> Entries taken from a collection
◆ ◆ ◆ ◆ ◆ ◆ ◆

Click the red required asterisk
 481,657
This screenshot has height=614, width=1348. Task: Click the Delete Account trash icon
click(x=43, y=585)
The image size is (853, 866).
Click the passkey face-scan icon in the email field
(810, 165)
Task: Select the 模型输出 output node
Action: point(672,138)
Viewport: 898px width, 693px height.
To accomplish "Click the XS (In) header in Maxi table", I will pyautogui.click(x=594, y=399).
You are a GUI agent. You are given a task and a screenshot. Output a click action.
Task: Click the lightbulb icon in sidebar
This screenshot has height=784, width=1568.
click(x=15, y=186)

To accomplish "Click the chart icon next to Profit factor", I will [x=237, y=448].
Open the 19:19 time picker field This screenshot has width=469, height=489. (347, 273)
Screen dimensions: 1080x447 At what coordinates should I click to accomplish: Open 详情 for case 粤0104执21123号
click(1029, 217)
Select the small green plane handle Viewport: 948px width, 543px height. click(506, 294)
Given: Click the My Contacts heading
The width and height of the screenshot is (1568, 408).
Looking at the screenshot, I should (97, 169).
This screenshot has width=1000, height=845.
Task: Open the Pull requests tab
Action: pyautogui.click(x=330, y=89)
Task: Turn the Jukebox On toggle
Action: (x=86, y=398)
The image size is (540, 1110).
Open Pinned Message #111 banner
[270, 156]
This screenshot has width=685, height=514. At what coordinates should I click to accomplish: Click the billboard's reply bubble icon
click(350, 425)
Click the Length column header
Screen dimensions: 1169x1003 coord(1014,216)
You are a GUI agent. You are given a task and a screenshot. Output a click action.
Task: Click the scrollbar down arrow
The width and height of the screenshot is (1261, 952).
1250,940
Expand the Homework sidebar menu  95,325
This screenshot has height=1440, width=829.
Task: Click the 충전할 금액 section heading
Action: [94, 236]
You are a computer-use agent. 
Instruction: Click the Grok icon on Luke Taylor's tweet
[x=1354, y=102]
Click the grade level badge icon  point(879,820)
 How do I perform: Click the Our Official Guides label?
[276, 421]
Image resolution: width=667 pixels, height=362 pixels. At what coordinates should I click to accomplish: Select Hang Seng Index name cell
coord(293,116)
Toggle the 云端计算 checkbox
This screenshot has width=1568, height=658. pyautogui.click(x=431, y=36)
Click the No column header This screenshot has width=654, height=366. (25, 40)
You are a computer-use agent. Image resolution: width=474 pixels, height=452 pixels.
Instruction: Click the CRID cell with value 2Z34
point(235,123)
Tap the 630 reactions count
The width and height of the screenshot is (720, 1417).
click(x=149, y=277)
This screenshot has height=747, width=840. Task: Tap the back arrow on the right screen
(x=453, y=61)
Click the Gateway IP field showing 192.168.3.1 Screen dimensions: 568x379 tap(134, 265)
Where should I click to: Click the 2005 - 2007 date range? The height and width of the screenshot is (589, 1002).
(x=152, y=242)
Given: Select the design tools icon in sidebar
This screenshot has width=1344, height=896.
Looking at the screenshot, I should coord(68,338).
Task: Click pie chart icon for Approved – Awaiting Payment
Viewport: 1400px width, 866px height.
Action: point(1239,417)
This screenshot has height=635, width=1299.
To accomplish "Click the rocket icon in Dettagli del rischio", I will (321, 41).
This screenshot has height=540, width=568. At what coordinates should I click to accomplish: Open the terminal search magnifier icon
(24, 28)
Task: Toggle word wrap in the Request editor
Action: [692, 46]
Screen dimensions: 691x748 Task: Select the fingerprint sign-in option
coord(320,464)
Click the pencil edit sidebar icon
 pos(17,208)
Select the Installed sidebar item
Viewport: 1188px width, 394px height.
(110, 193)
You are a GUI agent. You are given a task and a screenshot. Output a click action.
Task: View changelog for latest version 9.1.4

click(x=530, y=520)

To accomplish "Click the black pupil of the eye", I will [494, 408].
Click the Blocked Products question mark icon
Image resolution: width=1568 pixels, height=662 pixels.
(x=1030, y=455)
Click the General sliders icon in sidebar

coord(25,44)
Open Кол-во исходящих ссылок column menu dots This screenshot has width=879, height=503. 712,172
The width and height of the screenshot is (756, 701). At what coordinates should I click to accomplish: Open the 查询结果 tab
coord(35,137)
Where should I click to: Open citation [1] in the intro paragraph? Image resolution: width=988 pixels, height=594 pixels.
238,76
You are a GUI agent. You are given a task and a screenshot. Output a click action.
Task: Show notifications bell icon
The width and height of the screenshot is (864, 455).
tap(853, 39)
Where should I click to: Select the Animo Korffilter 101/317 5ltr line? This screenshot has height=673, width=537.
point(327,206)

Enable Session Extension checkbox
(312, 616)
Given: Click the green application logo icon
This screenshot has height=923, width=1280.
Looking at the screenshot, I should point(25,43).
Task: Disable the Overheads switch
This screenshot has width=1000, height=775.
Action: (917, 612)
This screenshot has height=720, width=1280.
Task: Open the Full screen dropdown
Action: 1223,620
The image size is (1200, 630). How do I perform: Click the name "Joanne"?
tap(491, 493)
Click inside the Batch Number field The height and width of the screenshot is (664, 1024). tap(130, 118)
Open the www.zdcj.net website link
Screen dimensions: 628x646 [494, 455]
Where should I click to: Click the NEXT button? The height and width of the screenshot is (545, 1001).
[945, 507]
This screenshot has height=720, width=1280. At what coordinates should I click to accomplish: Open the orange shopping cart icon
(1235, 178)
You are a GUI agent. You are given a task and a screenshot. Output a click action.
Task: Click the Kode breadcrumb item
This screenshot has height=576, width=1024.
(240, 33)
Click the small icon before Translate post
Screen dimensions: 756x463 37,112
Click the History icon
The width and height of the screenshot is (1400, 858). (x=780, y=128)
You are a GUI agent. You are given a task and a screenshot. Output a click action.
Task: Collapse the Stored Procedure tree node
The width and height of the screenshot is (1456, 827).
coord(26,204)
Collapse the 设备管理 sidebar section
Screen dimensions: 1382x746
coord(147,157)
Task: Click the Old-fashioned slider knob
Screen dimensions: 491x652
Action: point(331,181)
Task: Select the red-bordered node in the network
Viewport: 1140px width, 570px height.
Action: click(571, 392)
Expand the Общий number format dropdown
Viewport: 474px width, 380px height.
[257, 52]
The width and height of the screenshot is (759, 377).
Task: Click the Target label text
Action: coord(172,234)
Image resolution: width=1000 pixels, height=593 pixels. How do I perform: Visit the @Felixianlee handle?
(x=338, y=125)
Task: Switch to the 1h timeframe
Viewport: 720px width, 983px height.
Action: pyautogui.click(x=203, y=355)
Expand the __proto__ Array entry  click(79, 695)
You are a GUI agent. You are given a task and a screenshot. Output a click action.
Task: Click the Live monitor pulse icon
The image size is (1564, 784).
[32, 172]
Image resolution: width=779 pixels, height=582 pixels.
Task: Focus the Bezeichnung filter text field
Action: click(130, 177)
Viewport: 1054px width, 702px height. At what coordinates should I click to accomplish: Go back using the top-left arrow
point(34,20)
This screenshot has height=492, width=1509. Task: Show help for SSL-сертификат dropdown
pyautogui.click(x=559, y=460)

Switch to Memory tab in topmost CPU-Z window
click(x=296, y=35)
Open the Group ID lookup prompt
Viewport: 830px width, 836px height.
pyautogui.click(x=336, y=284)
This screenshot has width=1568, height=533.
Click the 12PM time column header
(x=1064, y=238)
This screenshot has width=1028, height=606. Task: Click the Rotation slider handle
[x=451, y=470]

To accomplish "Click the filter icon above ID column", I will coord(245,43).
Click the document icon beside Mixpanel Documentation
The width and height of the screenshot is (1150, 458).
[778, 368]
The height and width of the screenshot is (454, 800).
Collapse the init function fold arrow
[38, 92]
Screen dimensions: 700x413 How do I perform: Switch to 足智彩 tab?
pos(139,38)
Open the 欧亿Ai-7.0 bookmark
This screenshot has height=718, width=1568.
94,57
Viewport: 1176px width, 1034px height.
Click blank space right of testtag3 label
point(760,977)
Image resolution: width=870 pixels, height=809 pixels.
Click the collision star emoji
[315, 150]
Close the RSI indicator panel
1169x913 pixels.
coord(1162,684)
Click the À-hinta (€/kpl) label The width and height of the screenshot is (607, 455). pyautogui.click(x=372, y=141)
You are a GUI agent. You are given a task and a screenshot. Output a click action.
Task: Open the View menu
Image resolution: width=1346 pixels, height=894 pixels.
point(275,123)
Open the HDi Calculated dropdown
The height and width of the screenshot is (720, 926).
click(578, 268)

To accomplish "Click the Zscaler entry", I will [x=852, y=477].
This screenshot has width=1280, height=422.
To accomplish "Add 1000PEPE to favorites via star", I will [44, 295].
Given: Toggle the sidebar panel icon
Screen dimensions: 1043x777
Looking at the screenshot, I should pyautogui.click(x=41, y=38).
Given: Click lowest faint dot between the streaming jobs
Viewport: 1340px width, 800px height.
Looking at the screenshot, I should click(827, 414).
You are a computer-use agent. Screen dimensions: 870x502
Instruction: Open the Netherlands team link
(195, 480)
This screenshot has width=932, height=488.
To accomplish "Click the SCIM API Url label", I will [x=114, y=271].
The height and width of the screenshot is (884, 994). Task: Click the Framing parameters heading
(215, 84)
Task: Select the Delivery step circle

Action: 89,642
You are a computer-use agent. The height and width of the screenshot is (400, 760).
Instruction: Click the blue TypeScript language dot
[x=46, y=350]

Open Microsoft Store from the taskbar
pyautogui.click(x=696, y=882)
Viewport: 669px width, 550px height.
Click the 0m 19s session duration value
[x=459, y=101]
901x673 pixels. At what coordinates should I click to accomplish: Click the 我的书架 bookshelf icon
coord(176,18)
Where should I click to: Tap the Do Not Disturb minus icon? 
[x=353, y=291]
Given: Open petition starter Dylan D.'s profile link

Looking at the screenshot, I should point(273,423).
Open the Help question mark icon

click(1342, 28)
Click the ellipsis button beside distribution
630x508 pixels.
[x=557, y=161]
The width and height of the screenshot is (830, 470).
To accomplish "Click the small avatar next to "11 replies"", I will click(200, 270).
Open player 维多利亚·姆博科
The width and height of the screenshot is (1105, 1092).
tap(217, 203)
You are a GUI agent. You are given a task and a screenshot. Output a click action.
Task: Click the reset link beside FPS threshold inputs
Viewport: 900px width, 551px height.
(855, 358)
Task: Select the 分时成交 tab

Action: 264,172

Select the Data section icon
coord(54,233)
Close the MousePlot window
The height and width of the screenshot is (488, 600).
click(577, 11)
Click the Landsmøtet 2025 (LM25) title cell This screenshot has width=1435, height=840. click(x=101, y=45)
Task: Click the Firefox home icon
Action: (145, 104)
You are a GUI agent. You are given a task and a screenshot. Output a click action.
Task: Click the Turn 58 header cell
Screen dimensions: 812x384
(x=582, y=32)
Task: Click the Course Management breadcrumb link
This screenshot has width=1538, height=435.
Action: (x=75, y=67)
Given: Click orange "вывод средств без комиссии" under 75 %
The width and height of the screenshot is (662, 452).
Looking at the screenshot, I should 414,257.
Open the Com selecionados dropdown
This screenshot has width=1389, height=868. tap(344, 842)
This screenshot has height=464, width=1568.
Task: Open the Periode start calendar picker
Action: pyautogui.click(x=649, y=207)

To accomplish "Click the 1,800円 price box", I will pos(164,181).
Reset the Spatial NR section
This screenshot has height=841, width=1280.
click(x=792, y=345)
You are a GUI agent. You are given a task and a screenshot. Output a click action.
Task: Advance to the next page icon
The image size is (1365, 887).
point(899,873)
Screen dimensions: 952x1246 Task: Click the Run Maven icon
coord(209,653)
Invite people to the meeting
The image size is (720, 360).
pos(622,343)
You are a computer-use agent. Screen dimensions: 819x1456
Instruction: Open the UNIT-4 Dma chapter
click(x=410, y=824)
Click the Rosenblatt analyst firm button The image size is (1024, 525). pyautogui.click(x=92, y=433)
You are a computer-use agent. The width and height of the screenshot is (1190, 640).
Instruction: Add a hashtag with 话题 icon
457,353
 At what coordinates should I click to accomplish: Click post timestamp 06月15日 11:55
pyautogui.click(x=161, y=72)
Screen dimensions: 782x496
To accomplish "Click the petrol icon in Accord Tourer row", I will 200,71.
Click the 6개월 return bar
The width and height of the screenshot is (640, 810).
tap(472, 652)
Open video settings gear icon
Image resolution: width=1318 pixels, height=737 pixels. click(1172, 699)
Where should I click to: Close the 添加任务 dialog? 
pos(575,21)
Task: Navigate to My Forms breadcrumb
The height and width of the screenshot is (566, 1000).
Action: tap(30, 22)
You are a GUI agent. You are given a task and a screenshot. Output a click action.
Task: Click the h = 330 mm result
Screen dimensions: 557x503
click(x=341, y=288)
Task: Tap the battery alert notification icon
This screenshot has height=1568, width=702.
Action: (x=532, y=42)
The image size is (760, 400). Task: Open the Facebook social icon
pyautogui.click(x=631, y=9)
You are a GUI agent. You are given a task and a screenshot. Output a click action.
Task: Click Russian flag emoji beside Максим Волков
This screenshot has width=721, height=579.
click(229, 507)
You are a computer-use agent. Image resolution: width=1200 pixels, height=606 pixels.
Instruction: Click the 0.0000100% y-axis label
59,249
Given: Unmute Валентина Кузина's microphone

◆ ◆ ◆ ◆ ◆ ◆ ◆

From the first line of the data above through the line containing "Given: Click the My Contacts heading", repeat each line exactly, and add nothing.

Click the red required asterisk
 481,657
This screenshot has height=614, width=1348. Task: Click the Delete Account trash icon
click(x=43, y=585)
The image size is (853, 866).
Click the passkey face-scan icon in the email field
(810, 165)
Task: Select the 模型输出 output node
Action: point(672,138)
Viewport: 898px width, 693px height.
To accomplish "Click the XS (In) header in Maxi table", I will pyautogui.click(x=594, y=399).
You are a GUI agent. You are given a task and a screenshot. Output a click action.
Task: Click the lightbulb icon in sidebar
This screenshot has height=784, width=1568.
click(x=15, y=186)

To accomplish "Click the chart icon next to Profit factor", I will [x=237, y=448].
Open the 19:19 time picker field This screenshot has width=469, height=489. (347, 273)
Screen dimensions: 1080x447 At what coordinates should I click to accomplish: Open 详情 for case 粤0104执21123号
click(1029, 217)
Select the small green plane handle Viewport: 948px width, 543px height. click(506, 294)
Given: Click the My Contacts heading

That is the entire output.